--- begin ---

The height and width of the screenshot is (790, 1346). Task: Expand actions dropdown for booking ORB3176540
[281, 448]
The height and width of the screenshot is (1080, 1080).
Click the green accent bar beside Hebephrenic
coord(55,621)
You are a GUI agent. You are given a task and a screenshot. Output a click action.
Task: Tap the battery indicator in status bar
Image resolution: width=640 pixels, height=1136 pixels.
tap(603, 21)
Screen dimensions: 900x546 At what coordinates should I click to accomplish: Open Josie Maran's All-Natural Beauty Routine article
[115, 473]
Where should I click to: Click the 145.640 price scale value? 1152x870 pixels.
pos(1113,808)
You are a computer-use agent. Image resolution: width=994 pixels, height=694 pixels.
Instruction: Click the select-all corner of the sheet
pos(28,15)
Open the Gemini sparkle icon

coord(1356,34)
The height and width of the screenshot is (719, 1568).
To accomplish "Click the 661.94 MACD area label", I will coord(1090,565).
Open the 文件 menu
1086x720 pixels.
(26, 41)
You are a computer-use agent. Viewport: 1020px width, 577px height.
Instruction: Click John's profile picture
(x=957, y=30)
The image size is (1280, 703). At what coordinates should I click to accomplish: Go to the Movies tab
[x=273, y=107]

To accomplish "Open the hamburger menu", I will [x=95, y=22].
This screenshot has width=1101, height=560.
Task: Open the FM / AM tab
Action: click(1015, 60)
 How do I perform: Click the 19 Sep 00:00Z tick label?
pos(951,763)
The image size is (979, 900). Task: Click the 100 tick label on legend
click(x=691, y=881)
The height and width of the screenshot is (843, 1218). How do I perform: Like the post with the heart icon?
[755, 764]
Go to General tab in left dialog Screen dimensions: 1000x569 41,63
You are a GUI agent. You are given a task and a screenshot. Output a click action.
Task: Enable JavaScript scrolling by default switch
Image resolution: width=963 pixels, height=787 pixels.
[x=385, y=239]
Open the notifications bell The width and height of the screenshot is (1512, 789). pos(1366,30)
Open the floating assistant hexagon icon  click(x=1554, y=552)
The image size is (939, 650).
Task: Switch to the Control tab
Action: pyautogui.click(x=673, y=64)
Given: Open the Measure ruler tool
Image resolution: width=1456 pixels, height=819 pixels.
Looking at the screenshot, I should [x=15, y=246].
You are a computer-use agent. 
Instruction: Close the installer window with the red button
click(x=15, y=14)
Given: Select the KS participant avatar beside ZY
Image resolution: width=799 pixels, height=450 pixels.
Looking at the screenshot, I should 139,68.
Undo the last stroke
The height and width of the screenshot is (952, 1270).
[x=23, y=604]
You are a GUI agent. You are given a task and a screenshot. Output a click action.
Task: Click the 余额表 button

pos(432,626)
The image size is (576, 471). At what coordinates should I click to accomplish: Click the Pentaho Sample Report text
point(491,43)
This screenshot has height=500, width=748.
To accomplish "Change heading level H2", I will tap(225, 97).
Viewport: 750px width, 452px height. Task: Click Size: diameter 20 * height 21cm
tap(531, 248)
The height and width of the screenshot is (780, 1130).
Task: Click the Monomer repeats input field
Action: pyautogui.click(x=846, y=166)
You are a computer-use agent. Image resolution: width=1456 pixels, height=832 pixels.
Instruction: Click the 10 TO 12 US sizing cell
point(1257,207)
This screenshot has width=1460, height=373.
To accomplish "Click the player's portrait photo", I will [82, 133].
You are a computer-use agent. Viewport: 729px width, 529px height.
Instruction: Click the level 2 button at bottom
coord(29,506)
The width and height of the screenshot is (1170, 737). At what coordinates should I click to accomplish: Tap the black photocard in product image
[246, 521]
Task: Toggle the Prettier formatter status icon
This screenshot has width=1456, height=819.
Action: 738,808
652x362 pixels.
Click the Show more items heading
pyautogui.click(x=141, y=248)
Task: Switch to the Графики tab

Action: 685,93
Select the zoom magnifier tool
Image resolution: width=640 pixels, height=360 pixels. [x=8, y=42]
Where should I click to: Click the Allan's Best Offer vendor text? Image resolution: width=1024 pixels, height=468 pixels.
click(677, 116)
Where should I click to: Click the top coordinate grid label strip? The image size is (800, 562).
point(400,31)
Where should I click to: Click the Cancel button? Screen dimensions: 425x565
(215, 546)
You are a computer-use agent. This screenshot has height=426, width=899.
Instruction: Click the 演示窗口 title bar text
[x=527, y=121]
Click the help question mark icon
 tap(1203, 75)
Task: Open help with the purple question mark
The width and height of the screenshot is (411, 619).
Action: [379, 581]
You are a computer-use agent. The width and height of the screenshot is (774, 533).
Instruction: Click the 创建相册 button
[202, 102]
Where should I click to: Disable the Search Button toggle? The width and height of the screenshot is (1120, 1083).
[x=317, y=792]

--- end ---

**Your goal**
Rewrite the rows above as a numbered list, skipping the blank lines.

**Finished answer**
1. The height and width of the screenshot is (790, 1346). Task: Expand actions dropdown for booking ORB3176540
2. [281, 448]
3. The height and width of the screenshot is (1080, 1080).
4. Click the green accent bar beside Hebephrenic
5. coord(55,621)
6. You are a GUI agent. You are given a task and a screenshot. Output a click action.
7. Task: Tap the battery indicator in status bar
8. Image resolution: width=640 pixels, height=1136 pixels.
9. tap(603, 21)
10. Screen dimensions: 900x546 At what coordinates should I click to accomplish: Open Josie Maran's All-Natural Beauty Routine article
11. [115, 473]
12. Where should I click to: Click the 145.640 price scale value? 1152x870 pixels.
13. pos(1113,808)
14. You are a computer-use agent. Image resolution: width=994 pixels, height=694 pixels.
15. Instruction: Click the select-all corner of the sheet
16. pos(28,15)
17. Open the Gemini sparkle icon
18. coord(1356,34)
19. The height and width of the screenshot is (719, 1568).
20. To accomplish "Click the 661.94 MACD area label", I will coord(1090,565).
21. Open the 文件 menu
22. 1086x720 pixels.
23. (26, 41)
24. You are a computer-use agent. Viewport: 1020px width, 577px height.
25. Instruction: Click John's profile picture
26. (x=957, y=30)
27. The image size is (1280, 703). At what coordinates should I click to accomplish: Go to the Movies tab
28. [x=273, y=107]
29. To accomplish "Open the hamburger menu", I will [x=95, y=22].
30. This screenshot has width=1101, height=560.
31. Task: Open the FM / AM tab
32. Action: click(1015, 60)
33.  How do I perform: Click the 19 Sep 00:00Z tick label?
34. pos(951,763)
35. The image size is (979, 900). Task: Click the 100 tick label on legend
36. click(x=691, y=881)
37. The height and width of the screenshot is (843, 1218). How do I perform: Like the post with the heart icon?
38. [755, 764]
39. Go to General tab in left dialog Screen dimensions: 1000x569 41,63
40. You are a GUI agent. You are given a task and a screenshot. Output a click action.
41. Task: Enable JavaScript scrolling by default switch
42. Image resolution: width=963 pixels, height=787 pixels.
43. [x=385, y=239]
44. Open the notifications bell The width and height of the screenshot is (1512, 789). pos(1366,30)
45. Open the floating assistant hexagon icon  click(x=1554, y=552)
46. The image size is (939, 650).
47. Task: Switch to the Control tab
48. Action: pyautogui.click(x=673, y=64)
49. Given: Open the Measure ruler tool
50. Image resolution: width=1456 pixels, height=819 pixels.
51. Looking at the screenshot, I should [x=15, y=246].
52. You are a computer-use agent. 
53. Instruction: Close the installer window with the red button
54. click(x=15, y=14)
55. Given: Select the KS participant avatar beside ZY
56. Image resolution: width=799 pixels, height=450 pixels.
57. Looking at the screenshot, I should 139,68.
58. Undo the last stroke
59. The height and width of the screenshot is (952, 1270).
60. [x=23, y=604]
61. You are a GUI agent. You are given a task and a screenshot. Output a click action.
62. Task: Click the 余额表 button
63. pos(432,626)
64. The image size is (576, 471). At what coordinates should I click to accomplish: Click the Pentaho Sample Report text
65. point(491,43)
66. This screenshot has height=500, width=748.
67. To accomplish "Change heading level H2", I will tap(225, 97).
68. Viewport: 750px width, 452px height. Task: Click Size: diameter 20 * height 21cm
69. tap(531, 248)
70. The height and width of the screenshot is (780, 1130).
71. Task: Click the Monomer repeats input field
72. Action: pyautogui.click(x=846, y=166)
73. You are a computer-use agent. Image resolution: width=1456 pixels, height=832 pixels.
74. Instruction: Click the 10 TO 12 US sizing cell
75. point(1257,207)
76. This screenshot has width=1460, height=373.
77. To accomplish "Click the player's portrait photo", I will [82, 133].
78. You are a computer-use agent. Viewport: 729px width, 529px height.
79. Instruction: Click the level 2 button at bottom
80. coord(29,506)
81. The width and height of the screenshot is (1170, 737). At what coordinates should I click to accomplish: Tap the black photocard in product image
82. [246, 521]
83. Task: Toggle the Prettier formatter status icon
84. This screenshot has width=1456, height=819.
85. Action: 738,808
86. 652x362 pixels.
87. Click the Show more items heading
88. pyautogui.click(x=141, y=248)
89. Task: Switch to the Графики tab
90. Action: 685,93
91. Select the zoom magnifier tool
92. Image resolution: width=640 pixels, height=360 pixels. [x=8, y=42]
93. Where should I click to: Click the Allan's Best Offer vendor text? Image resolution: width=1024 pixels, height=468 pixels.
94. click(677, 116)
95. Where should I click to: Click the top coordinate grid label strip? The image size is (800, 562).
96. point(400,31)
97. Where should I click to: Click the Cancel button? Screen dimensions: 425x565
98. (215, 546)
99. You are a computer-use agent. This screenshot has height=426, width=899.
100. Instruction: Click the 演示窗口 title bar text
101. [x=527, y=121]
102. Click the help question mark icon
103.  tap(1203, 75)
104. Task: Open help with the purple question mark
105. The width and height of the screenshot is (411, 619).
106. Action: [379, 581]
107. You are a computer-use agent. The width and height of the screenshot is (774, 533).
108. Instruction: Click the 创建相册 button
109. [202, 102]
110. Where should I click to: Disable the Search Button toggle? The width and height of the screenshot is (1120, 1083).
111. [x=317, y=792]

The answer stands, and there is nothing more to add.